Book Synopsis Citizen 865 by : Debbie Cenziper

Download or read book Citizen 865 written by Debbie Cenziper and published by Hachette UK. This book was released on 2019-11-12 with total page 320 pages. Available in PDF, EPUB and Kindle. Book excerpt: **Investigative Reporters and Editors (IRE) Book Award Finalist** The gripping story of a team of Nazi hunters at the U.S. Department of Justice as they raced against time to expose members of a brutal SS killing force who disappeared in America after World War Two. In 1990, in a drafty basement archive in Prague, two American historians made a startling discovery: a Nazi roster from 1945 that no Western investigator had ever seen.
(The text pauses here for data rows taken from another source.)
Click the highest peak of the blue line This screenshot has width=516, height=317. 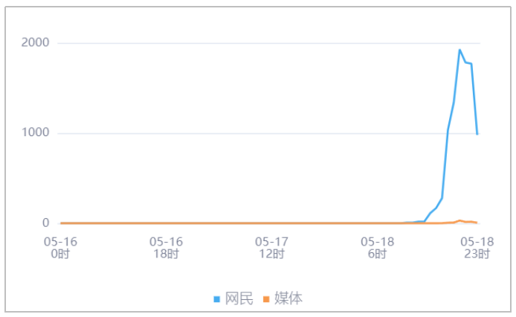[x=459, y=50]

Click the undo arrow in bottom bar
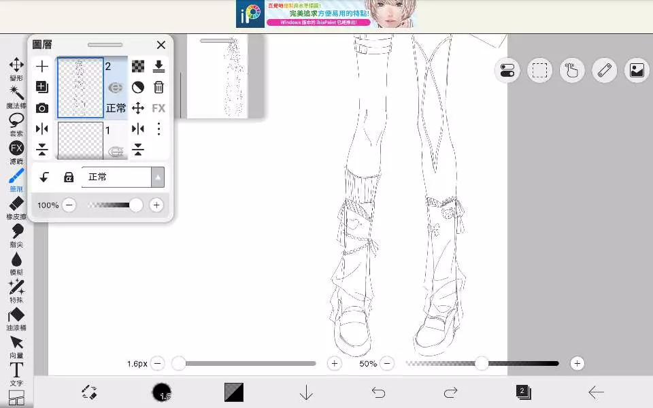pyautogui.click(x=378, y=392)
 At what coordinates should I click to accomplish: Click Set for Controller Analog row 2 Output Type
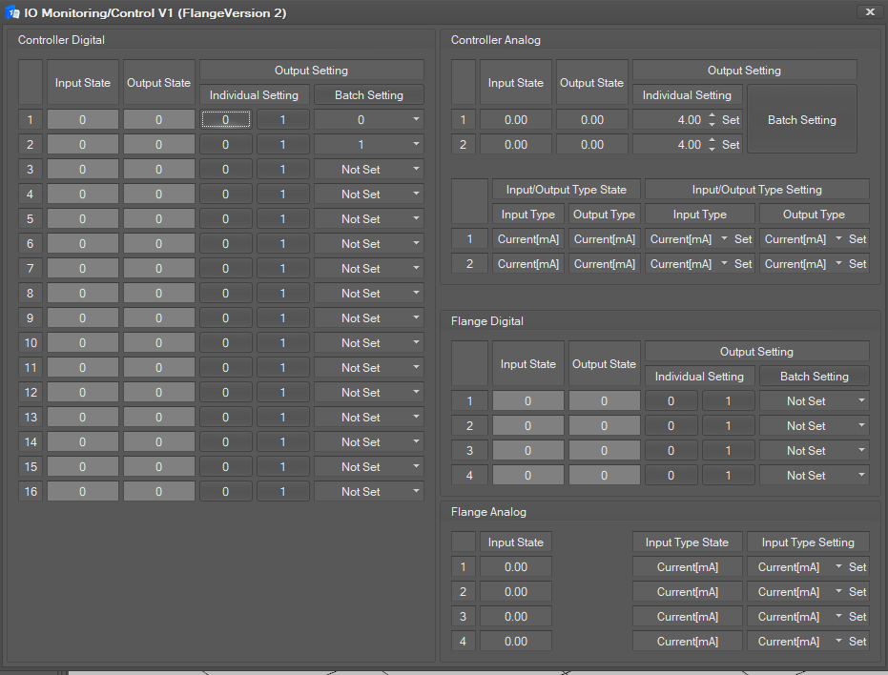click(x=857, y=264)
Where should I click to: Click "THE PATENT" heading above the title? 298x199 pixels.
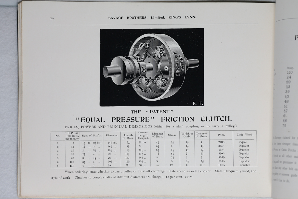pos(152,112)
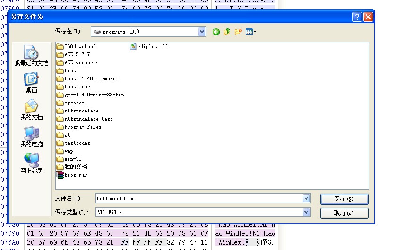This screenshot has height=250, width=401.
Task: Open My Computer in the places bar
Action: 32,137
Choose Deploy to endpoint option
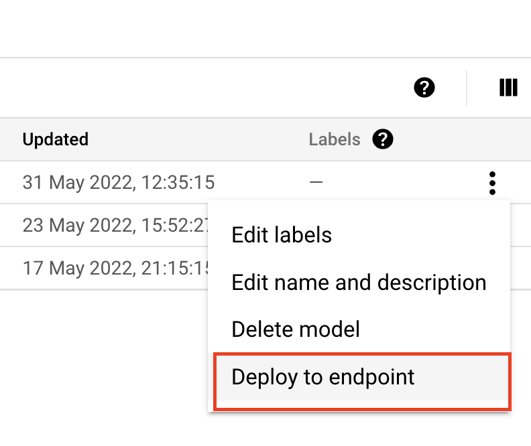The width and height of the screenshot is (531, 446). click(x=323, y=377)
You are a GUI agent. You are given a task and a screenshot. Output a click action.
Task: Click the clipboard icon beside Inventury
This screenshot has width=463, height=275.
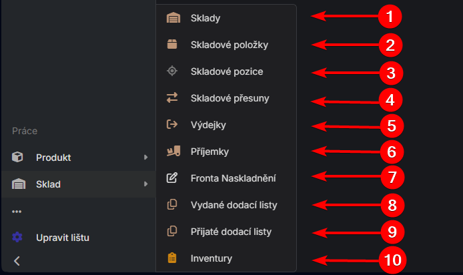173,258
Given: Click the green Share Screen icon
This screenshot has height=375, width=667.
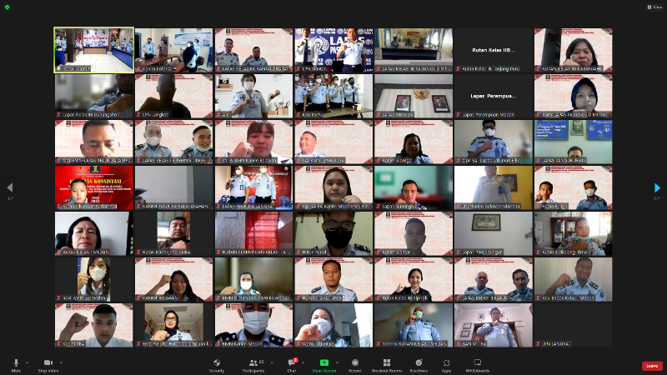Looking at the screenshot, I should [324, 363].
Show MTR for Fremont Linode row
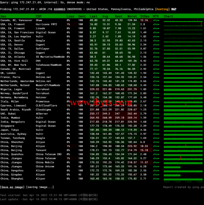This screenshot has height=205, width=204. (156, 28)
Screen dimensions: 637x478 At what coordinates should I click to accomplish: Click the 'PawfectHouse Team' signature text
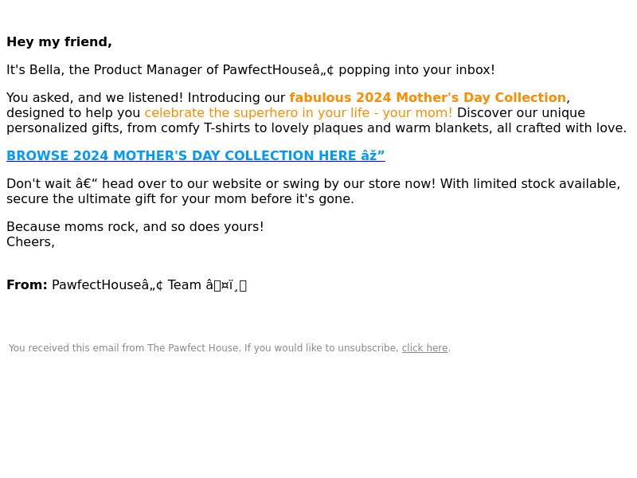pyautogui.click(x=127, y=285)
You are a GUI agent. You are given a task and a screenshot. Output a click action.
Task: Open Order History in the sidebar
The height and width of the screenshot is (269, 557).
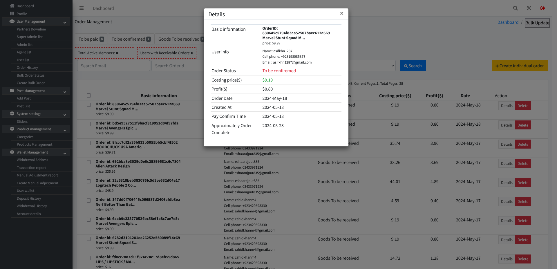pyautogui.click(x=27, y=68)
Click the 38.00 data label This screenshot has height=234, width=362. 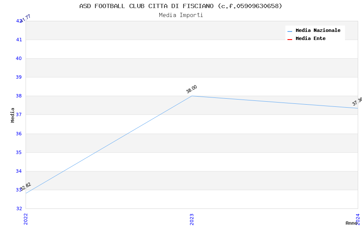click(192, 89)
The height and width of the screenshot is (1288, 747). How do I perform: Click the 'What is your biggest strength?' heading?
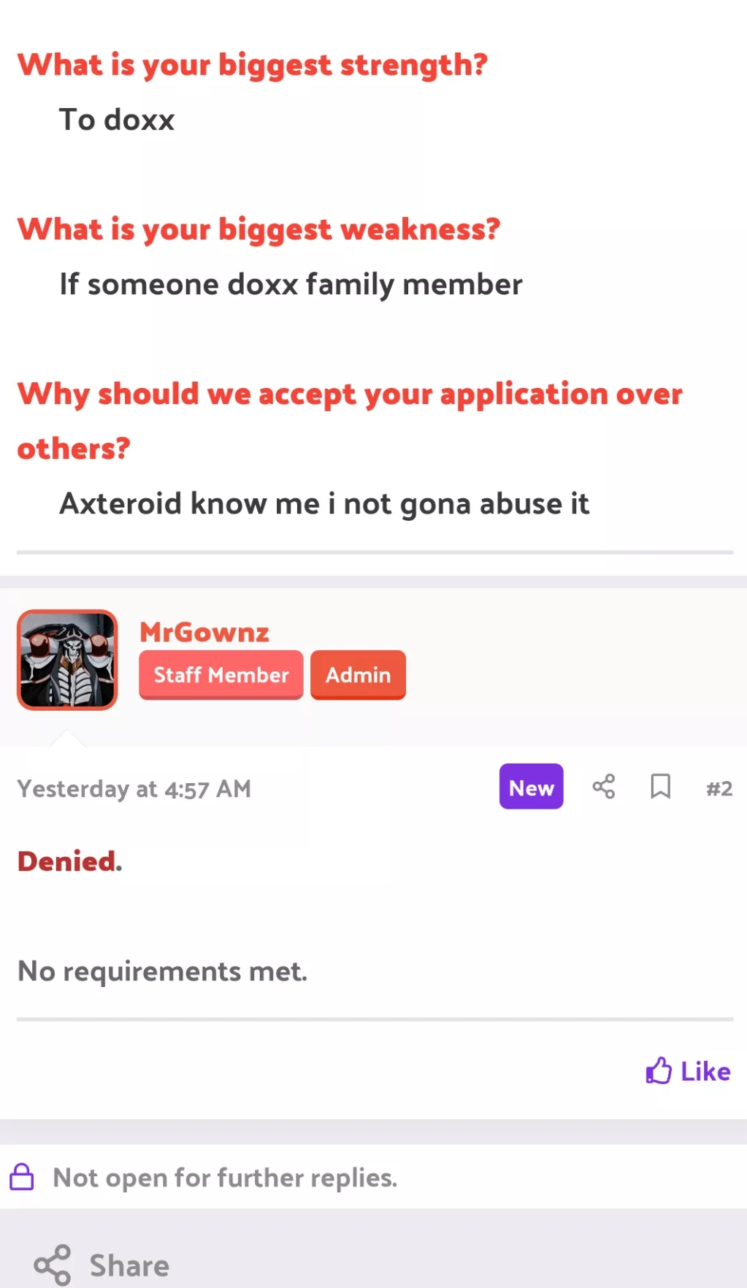click(253, 65)
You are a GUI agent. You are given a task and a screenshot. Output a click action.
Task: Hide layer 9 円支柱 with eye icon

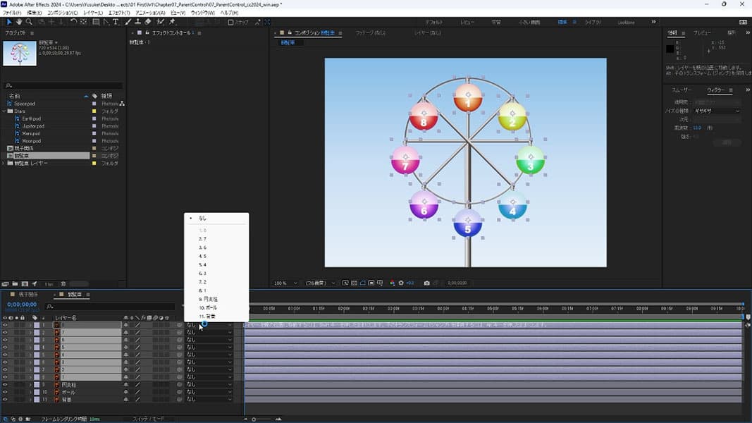tap(5, 385)
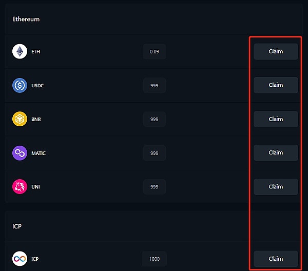The image size is (308, 271).
Task: Click the ICP amount field showing 1000
Action: coord(154,259)
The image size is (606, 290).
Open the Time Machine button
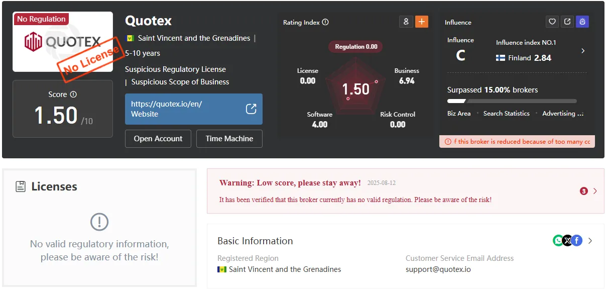tap(229, 139)
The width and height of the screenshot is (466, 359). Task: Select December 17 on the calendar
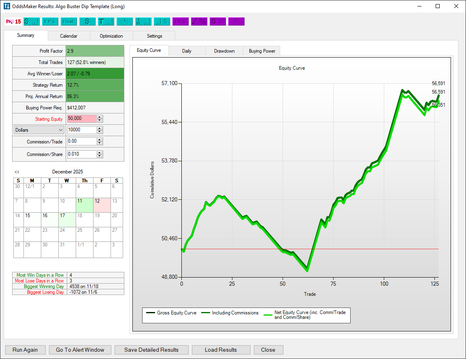(67, 220)
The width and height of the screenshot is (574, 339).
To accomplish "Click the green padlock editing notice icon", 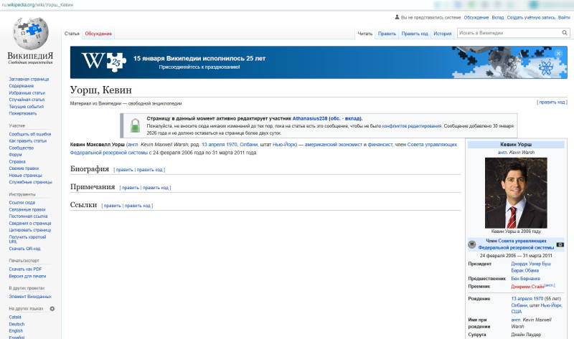I will [x=135, y=125].
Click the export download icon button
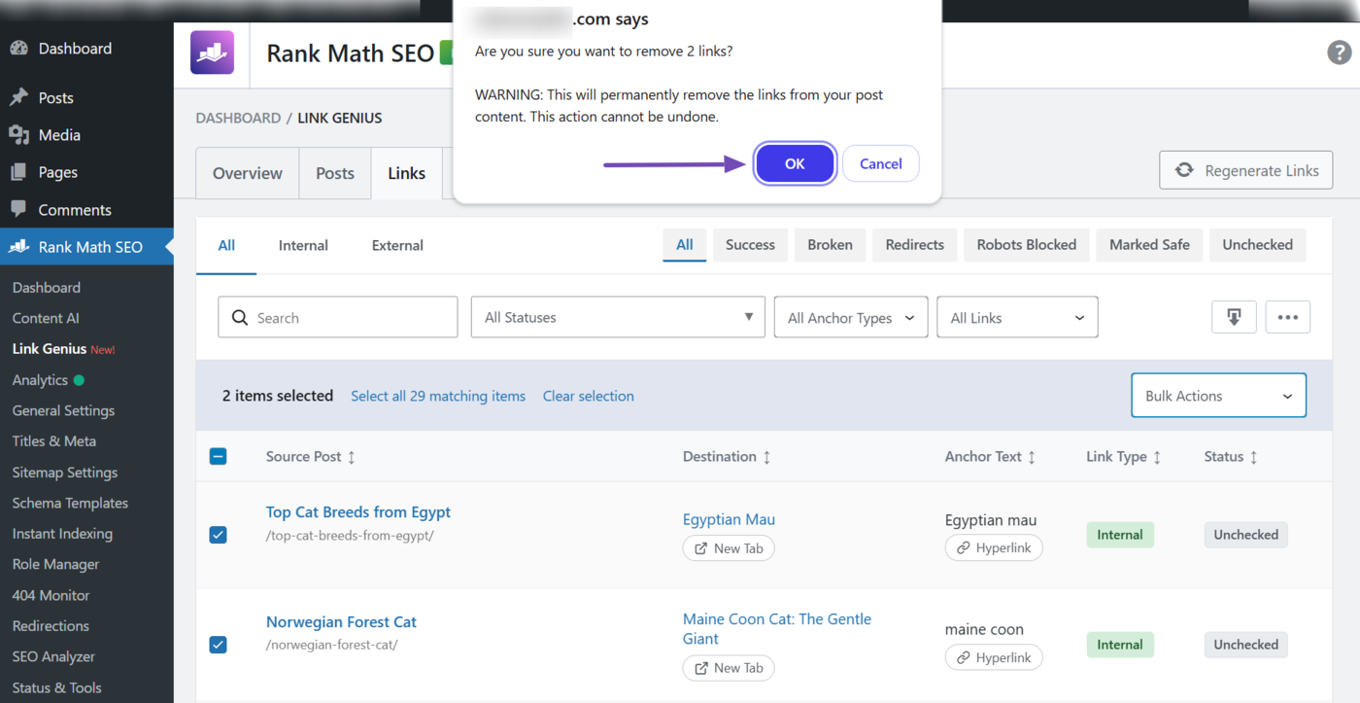Image resolution: width=1360 pixels, height=703 pixels. point(1234,317)
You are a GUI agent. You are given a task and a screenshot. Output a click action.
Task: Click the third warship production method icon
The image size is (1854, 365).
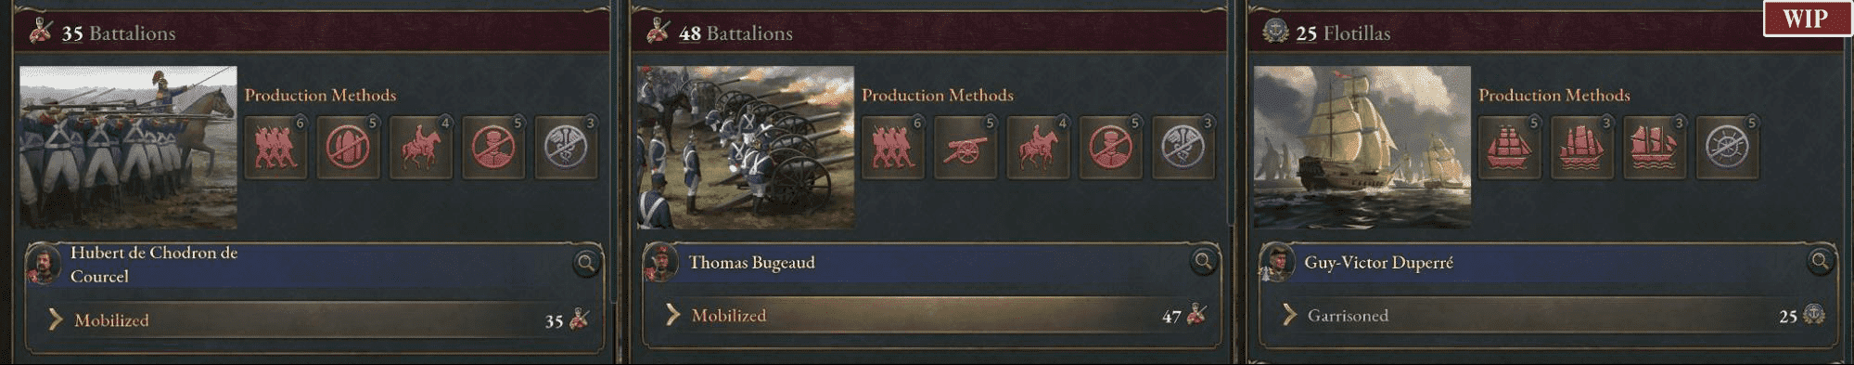click(1655, 147)
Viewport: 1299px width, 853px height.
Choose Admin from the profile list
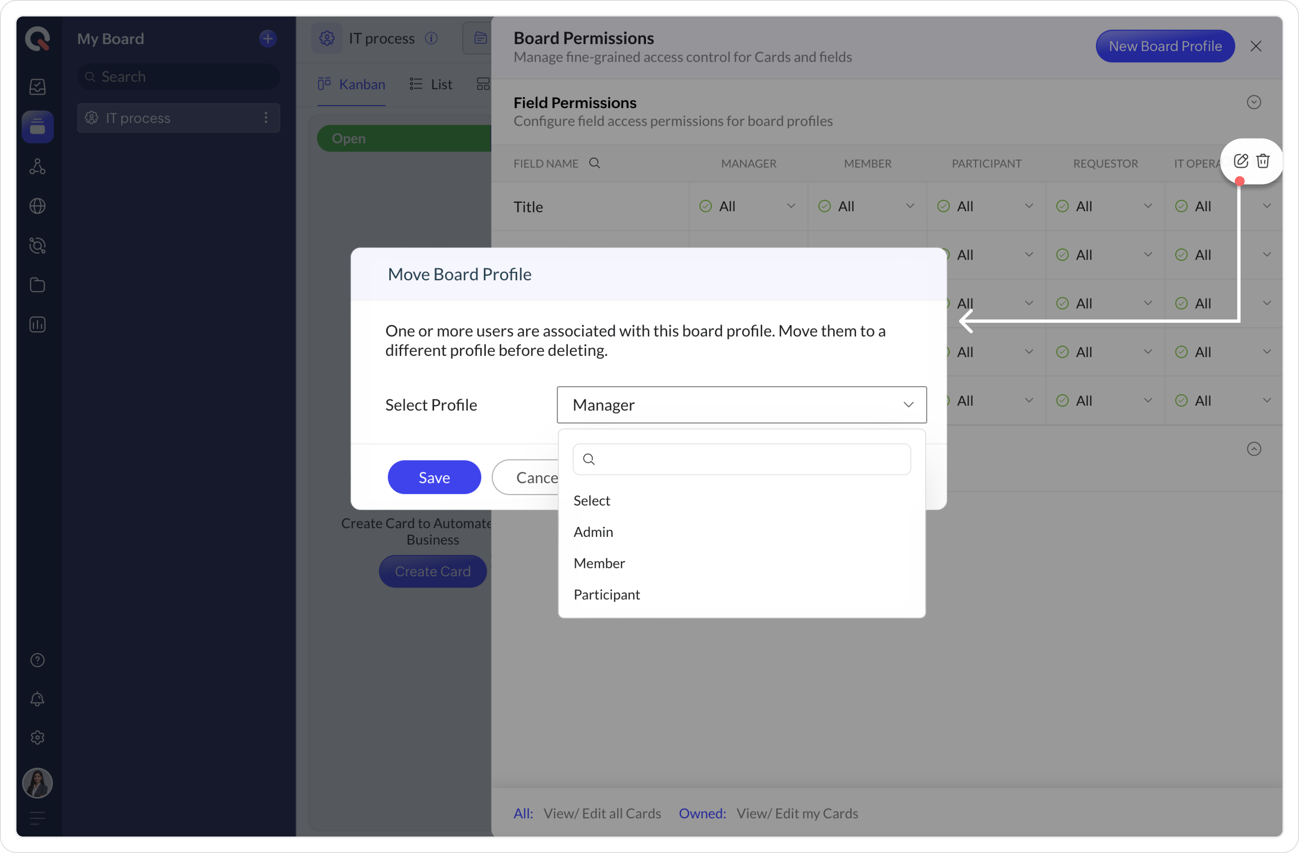593,532
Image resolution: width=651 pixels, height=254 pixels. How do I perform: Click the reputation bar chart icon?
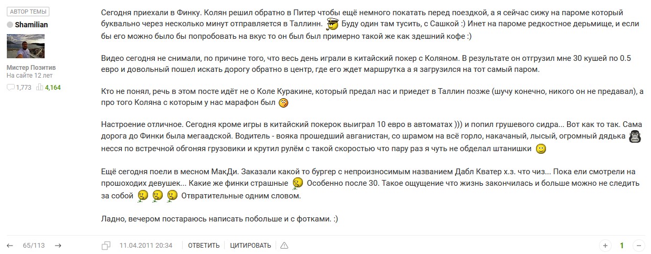click(x=39, y=88)
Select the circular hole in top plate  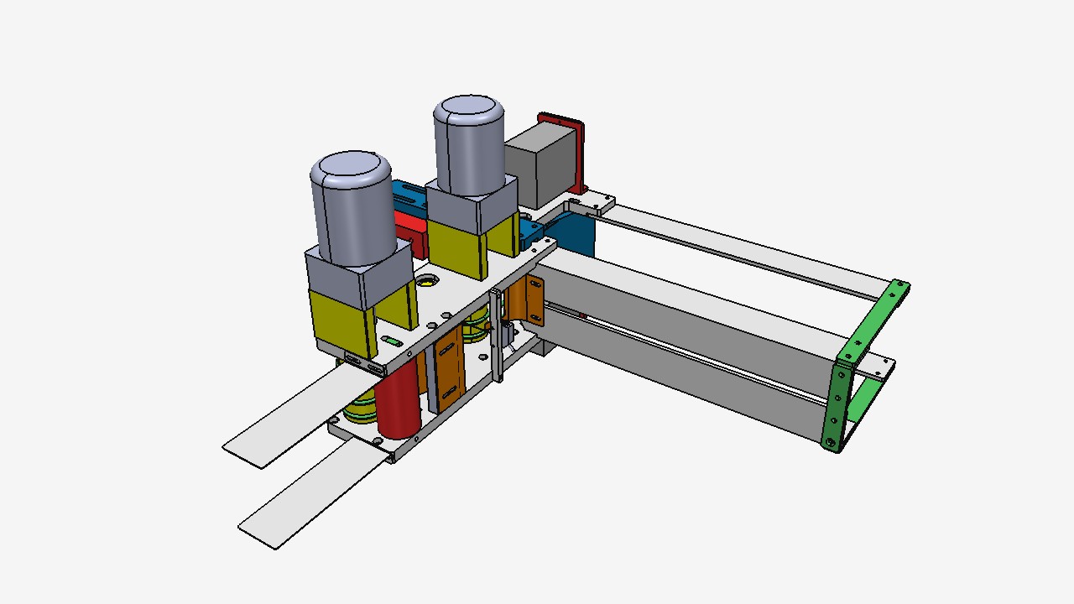click(426, 281)
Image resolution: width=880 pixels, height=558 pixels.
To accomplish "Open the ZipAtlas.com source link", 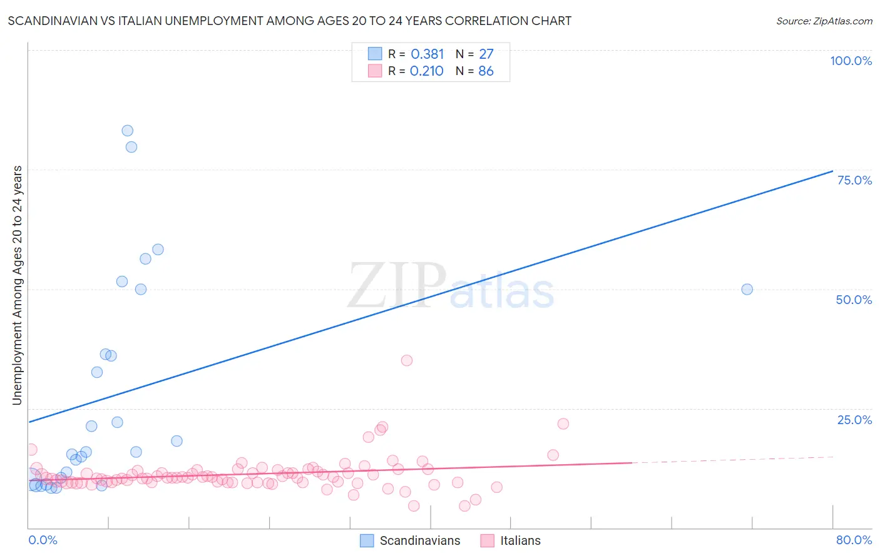I will click(824, 21).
The long-forgotten document, containing more than 700 names, helped unravel the details behind the most lethal killing operation in World War Two. In the tiny Polish village of Trawniki, the SS set up a school for mass murder and then recruited a roving army of foot soldiers, 5,000 men strong, to help annihilate the Jewish population of occupied Poland. After the war, some of these men vanished, making their way to the U.S. and blending into communities across America. Though they participated in some of the most unspeakable crimes of the Holocaust, "Trawniki Men" spent years hiding in plain sight, their terrible secrets intact. In a story spanning seven decades, Citizen 865 chronicles the harrowing wartime journeys of two Jewish orphans from occupied Poland who outran the men of Trawniki and settled in the United States, only to learn that some of their one-time captors had followed. A tenacious team of prosecutors and historians pursued these men and, up against the forces of time and political opposition, battled to the present day to remove them from U.S. soil. Through insider accounts and research in four countries, this urgent and powerful narrative provides a front row seat to the dramatic turn of events that allowed a small group of American Nazi hunters to hold murderous men accountable for their crimes decades after the war's end.